--- RECORDS TO PROCESS ---

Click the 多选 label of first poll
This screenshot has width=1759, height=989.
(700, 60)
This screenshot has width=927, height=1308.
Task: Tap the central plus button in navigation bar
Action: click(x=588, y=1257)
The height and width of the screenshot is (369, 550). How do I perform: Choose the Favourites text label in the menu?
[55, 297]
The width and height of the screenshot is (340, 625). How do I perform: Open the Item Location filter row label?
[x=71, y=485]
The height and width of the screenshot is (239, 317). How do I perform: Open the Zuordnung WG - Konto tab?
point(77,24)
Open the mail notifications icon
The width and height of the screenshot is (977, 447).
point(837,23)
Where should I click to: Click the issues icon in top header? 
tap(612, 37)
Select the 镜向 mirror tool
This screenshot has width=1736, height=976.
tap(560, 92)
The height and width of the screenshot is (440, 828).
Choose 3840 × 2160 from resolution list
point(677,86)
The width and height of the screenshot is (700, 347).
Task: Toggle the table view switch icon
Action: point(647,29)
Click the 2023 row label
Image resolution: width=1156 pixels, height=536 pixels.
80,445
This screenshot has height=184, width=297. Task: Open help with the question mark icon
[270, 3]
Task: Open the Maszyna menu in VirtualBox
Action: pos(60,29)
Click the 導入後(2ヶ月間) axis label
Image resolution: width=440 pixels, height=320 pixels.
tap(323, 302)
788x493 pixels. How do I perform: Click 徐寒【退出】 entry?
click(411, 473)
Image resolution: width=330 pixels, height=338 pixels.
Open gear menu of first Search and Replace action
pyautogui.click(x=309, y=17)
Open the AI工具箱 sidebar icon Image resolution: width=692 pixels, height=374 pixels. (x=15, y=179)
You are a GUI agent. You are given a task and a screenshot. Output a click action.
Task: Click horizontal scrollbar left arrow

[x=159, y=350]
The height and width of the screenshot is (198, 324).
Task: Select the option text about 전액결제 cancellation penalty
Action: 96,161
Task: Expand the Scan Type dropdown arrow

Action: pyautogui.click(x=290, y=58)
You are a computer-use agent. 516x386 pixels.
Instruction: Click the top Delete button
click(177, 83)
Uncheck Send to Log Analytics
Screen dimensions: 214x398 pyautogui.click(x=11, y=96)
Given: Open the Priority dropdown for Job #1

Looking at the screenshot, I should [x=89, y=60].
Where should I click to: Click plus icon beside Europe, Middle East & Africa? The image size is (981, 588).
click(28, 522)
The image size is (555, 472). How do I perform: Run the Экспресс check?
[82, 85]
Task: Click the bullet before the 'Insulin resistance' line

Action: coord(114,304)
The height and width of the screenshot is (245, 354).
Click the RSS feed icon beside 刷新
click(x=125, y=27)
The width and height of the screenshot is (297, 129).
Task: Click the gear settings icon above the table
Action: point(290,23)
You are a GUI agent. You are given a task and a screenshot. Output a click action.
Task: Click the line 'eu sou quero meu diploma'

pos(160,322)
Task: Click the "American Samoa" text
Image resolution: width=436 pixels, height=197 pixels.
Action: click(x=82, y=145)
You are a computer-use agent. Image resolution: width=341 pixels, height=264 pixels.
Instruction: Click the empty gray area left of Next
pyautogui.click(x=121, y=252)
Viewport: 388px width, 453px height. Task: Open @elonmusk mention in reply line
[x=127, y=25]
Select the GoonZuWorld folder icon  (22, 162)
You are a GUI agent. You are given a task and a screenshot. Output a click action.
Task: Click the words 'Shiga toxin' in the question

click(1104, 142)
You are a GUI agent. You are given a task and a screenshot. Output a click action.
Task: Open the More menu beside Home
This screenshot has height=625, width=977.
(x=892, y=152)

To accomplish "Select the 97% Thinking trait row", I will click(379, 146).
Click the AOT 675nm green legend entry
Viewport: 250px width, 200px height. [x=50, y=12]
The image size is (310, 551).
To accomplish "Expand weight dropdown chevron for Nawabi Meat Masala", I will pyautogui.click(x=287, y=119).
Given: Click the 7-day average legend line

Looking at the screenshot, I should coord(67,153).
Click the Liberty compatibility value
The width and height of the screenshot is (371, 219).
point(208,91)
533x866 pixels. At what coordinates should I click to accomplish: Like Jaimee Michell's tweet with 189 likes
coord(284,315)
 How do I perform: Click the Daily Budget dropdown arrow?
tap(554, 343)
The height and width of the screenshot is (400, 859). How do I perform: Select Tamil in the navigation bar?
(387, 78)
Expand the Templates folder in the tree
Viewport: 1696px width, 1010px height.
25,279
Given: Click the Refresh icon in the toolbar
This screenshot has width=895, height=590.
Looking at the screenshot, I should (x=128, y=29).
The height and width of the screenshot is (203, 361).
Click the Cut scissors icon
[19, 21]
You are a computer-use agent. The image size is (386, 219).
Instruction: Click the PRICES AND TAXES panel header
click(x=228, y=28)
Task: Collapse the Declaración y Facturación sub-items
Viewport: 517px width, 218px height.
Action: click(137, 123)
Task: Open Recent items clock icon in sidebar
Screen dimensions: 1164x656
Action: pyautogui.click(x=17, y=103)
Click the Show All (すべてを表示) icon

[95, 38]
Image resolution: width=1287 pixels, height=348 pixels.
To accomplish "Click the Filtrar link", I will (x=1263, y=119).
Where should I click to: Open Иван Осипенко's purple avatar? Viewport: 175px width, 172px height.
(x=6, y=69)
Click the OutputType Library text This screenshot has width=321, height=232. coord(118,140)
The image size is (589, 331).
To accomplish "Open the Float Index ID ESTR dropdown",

---

WHAT YOU SHOULD DO: Using the material above, output each line exactly as it appears.

ANSWER BOX:
Click the 多选 label of first poll
This screenshot has width=1759, height=989.
(700, 60)
This screenshot has width=927, height=1308.
Task: Tap the central plus button in navigation bar
Action: click(x=588, y=1257)
The height and width of the screenshot is (369, 550). How do I perform: Choose the Favourites text label in the menu?
[55, 297]
The width and height of the screenshot is (340, 625). How do I perform: Open the Item Location filter row label?
[x=71, y=485]
The height and width of the screenshot is (239, 317). How do I perform: Open the Zuordnung WG - Konto tab?
point(77,24)
Open the mail notifications icon
The width and height of the screenshot is (977, 447).
point(837,23)
Where should I click to: Click the issues icon in top header? 
tap(612, 37)
Select the 镜向 mirror tool
This screenshot has width=1736, height=976.
tap(560, 92)
The height and width of the screenshot is (440, 828).
Choose 3840 × 2160 from resolution list
point(677,86)
The width and height of the screenshot is (700, 347).
Task: Toggle the table view switch icon
Action: point(647,29)
Click the 2023 row label
Image resolution: width=1156 pixels, height=536 pixels.
80,445
This screenshot has height=184, width=297. Task: Open help with the question mark icon
[270, 3]
Task: Open the Maszyna menu in VirtualBox
Action: pos(60,29)
Click the 導入後(2ヶ月間) axis label
Image resolution: width=440 pixels, height=320 pixels.
tap(323, 302)
788x493 pixels. How do I perform: Click 徐寒【退出】 entry?
click(411, 473)
Image resolution: width=330 pixels, height=338 pixels.
Open gear menu of first Search and Replace action
pyautogui.click(x=309, y=17)
Open the AI工具箱 sidebar icon Image resolution: width=692 pixels, height=374 pixels. (x=15, y=179)
You are a GUI agent. You are given a task and a screenshot. Output a click action.
Task: Click horizontal scrollbar left arrow

[x=159, y=350]
The height and width of the screenshot is (198, 324).
Task: Select the option text about 전액결제 cancellation penalty
Action: 96,161
Task: Expand the Scan Type dropdown arrow

Action: pyautogui.click(x=290, y=58)
You are a computer-use agent. 516x386 pixels.
Instruction: Click the top Delete button
click(177, 83)
Uncheck Send to Log Analytics
Screen dimensions: 214x398 pyautogui.click(x=11, y=96)
Given: Open the Priority dropdown for Job #1

Looking at the screenshot, I should [x=89, y=60].
Where should I click to: Click plus icon beside Europe, Middle East & Africa? The image size is (981, 588).
click(28, 522)
The image size is (555, 472). How do I perform: Run the Экспресс check?
[82, 85]
Task: Click the bullet before the 'Insulin resistance' line

Action: coord(114,304)
The height and width of the screenshot is (245, 354).
Click the RSS feed icon beside 刷新
click(x=125, y=27)
The width and height of the screenshot is (297, 129).
Task: Click the gear settings icon above the table
Action: point(290,23)
You are a GUI agent. You are given a task and a screenshot. Output a click action.
Task: Click the line 'eu sou quero meu diploma'

pos(160,322)
Task: Click the "American Samoa" text
Image resolution: width=436 pixels, height=197 pixels.
Action: click(x=82, y=145)
You are a computer-use agent. Image resolution: width=341 pixels, height=264 pixels.
Instruction: Click the empty gray area left of Next
pyautogui.click(x=121, y=252)
Viewport: 388px width, 453px height. Task: Open @elonmusk mention in reply line
[x=127, y=25]
Select the GoonZuWorld folder icon  (22, 162)
You are a GUI agent. You are given a task and a screenshot. Output a click action.
Task: Click the words 'Shiga toxin' in the question

click(1104, 142)
You are a GUI agent. You are given a task and a screenshot. Output a click action.
Task: Open the More menu beside Home
This screenshot has height=625, width=977.
(x=892, y=152)

To accomplish "Select the 97% Thinking trait row", I will click(379, 146).
Click the AOT 675nm green legend entry
Viewport: 250px width, 200px height. [x=50, y=12]
The image size is (310, 551).
To accomplish "Expand weight dropdown chevron for Nawabi Meat Masala", I will pyautogui.click(x=287, y=119).
Given: Click the 7-day average legend line

Looking at the screenshot, I should coord(67,153).
Click the Liberty compatibility value
The width and height of the screenshot is (371, 219).
point(208,91)
533x866 pixels. At what coordinates should I click to accomplish: Like Jaimee Michell's tweet with 189 likes
coord(284,315)
 How do I perform: Click the Daily Budget dropdown arrow?
tap(554, 343)
The height and width of the screenshot is (400, 859). How do I perform: Select Tamil in the navigation bar?
(387, 78)
Expand the Templates folder in the tree
Viewport: 1696px width, 1010px height.
25,279
Given: Click the Refresh icon in the toolbar
This screenshot has width=895, height=590.
Looking at the screenshot, I should (x=128, y=29).
The height and width of the screenshot is (203, 361).
Click the Cut scissors icon
[19, 21]
You are a computer-use agent. The image size is (386, 219).
Instruction: Click the PRICES AND TAXES panel header
click(x=228, y=28)
Task: Collapse the Declaración y Facturación sub-items
Viewport: 517px width, 218px height.
Action: click(137, 123)
Task: Open Recent items clock icon in sidebar
Screen dimensions: 1164x656
Action: pyautogui.click(x=17, y=103)
Click the Show All (すべてを表示) icon

[95, 38]
Image resolution: width=1287 pixels, height=348 pixels.
To accomplish "Click the Filtrar link", I will (x=1263, y=119).
Where should I click to: Open Иван Осипенко's purple avatar? Viewport: 175px width, 172px height.
(x=6, y=69)
Click the OutputType Library text This screenshot has width=321, height=232. coord(118,140)
The image size is (589, 331).
To accomplish "Open the Float Index ID ESTR dropdown",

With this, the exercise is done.